I’ve just bought Pro Evolution Soccer 2008 for the Wii, and I’m thoroughly enjoying it, but it does take you into a weird parallel world. Not just because of the licensing restrictions that mean the English league is full of clubs called things like ‘Man Red’ and ‘Lancashire Athletic’, and Germany has players called ‘Fnich’ and ‘Harmey’, or the fact that you can play matches like England vs. Barcelona*, or even the robotic, repetitive commentary from Jon Champion and Mark Lawrenson. No, it’s the strange, shiny looking, dead-eyed players with faces that look like they’ve been painted onto blocks of wood from memory. Here’s Christiano Ronaldo, congratulating Rooney on scoring a goal for Man Red.

And yet for all the little bits of clunkiness, it feels enough like football that there’s a real joy to be had from scoring a good goal. It doesn’t feel like playing football, but it does feel like watching-football-on-telly-but-I-can-control-the-players. And even if they look a bit peculiar, I still want to use my favourite players in the game.

If Coleridge came back from the grave and encountered computer games, I wonder how it would affect his concept of the willing suspension of disbelief.
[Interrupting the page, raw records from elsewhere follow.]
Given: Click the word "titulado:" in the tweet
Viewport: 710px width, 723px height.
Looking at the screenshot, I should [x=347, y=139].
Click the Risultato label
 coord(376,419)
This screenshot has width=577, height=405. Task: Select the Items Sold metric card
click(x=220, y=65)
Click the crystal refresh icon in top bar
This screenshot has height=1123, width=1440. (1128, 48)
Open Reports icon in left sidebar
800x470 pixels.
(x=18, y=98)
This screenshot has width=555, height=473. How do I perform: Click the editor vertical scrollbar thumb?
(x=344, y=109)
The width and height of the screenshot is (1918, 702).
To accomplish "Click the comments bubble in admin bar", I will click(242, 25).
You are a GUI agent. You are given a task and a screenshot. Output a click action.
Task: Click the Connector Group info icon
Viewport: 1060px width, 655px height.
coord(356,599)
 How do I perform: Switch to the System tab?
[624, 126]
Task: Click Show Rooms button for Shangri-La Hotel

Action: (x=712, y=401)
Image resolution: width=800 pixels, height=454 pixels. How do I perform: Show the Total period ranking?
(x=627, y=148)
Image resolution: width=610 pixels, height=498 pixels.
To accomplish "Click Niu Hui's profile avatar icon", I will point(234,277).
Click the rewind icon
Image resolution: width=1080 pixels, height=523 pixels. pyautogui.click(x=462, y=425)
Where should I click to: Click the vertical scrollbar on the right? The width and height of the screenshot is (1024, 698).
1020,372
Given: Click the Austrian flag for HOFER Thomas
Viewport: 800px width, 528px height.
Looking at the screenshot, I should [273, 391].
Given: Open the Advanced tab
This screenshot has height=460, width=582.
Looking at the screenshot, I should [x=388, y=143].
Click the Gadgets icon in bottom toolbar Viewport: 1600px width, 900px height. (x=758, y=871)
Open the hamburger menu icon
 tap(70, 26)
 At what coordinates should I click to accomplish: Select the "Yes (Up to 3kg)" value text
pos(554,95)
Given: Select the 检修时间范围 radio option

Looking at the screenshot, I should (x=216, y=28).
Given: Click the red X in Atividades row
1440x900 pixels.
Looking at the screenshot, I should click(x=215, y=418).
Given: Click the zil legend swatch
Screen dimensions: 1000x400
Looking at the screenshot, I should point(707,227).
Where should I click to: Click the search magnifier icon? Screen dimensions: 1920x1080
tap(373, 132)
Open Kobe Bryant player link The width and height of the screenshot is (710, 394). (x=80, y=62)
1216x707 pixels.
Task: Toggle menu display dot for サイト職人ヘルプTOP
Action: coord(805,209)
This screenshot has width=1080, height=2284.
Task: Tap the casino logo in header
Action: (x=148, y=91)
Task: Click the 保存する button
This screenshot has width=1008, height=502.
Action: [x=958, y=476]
He only had theatre as a subject; I wonder what he would have made of a game where you control a little Italian plumber as he jumps up scaffolding, avoiding flaming barrels thrown at him by a gorilla, in order to rescue a princess? Because at some level I think you do have to ‘believe’ in computer games, even the most primitive ones.

 *I lost 7-1: Ronaldinho had Gary Neville on toast.